> **What to work on**:
Quote everything from the line containing "Toggle Level2 series in legend" down to the end of the listing, exactly as the lines appear.

Text and item location entries
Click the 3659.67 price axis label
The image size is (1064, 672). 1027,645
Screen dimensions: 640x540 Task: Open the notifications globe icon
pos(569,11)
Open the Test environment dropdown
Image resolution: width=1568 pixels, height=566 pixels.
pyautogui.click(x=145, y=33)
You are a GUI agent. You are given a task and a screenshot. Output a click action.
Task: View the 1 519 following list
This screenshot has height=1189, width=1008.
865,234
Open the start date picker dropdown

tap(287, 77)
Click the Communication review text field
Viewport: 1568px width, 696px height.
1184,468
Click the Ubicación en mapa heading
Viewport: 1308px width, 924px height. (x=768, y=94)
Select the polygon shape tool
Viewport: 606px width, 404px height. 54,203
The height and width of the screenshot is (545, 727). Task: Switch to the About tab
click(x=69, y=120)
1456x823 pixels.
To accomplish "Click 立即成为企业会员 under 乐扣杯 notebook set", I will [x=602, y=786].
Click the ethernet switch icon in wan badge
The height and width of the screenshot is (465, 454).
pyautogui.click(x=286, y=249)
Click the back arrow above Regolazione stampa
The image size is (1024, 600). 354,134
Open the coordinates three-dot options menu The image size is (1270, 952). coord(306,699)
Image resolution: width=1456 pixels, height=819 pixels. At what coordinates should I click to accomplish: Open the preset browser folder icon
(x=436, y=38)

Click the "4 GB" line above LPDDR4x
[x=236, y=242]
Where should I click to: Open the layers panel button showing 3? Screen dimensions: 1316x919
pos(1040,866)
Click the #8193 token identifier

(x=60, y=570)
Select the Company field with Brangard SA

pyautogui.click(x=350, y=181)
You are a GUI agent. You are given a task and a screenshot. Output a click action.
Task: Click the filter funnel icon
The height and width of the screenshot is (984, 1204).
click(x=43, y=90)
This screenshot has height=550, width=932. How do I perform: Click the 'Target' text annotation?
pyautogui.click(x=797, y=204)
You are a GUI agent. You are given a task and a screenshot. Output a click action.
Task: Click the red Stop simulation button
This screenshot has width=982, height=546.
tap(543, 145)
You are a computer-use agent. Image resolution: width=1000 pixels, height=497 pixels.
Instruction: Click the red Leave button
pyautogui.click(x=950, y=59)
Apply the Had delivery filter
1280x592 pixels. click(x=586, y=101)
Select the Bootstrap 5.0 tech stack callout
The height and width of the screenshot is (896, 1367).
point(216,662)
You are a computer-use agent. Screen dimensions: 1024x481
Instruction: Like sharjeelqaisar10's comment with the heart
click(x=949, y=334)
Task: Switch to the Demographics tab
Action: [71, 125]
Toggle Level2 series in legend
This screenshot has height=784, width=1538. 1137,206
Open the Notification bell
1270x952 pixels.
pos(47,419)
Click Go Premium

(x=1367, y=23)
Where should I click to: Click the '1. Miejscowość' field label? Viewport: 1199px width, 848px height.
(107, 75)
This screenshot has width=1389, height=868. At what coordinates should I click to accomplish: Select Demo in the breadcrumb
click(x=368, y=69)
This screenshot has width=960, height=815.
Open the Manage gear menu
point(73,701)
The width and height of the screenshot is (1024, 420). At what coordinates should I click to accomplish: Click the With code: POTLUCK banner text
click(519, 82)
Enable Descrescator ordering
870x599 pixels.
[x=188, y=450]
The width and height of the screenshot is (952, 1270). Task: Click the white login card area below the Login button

> **Task output**:
Toggle Level2 series in legend
This screenshot has height=784, width=1538. 1137,206
Open the Notification bell
1270x952 pixels.
pos(47,419)
Click Go Premium

(x=1367, y=23)
Where should I click to: Click the '1. Miejscowość' field label? Viewport: 1199px width, 848px height.
(107, 75)
This screenshot has width=1389, height=868. At what coordinates should I click to accomplish: Select Demo in the breadcrumb
click(x=368, y=69)
This screenshot has width=960, height=815.
Open the Manage gear menu
point(73,701)
The width and height of the screenshot is (1024, 420). At what coordinates should I click to accomplish: Click the With code: POTLUCK banner text
click(519, 82)
Enable Descrescator ordering
870x599 pixels.
[x=188, y=450]
The width and height of the screenshot is (952, 1270). Task: Click the white login card area below the Login button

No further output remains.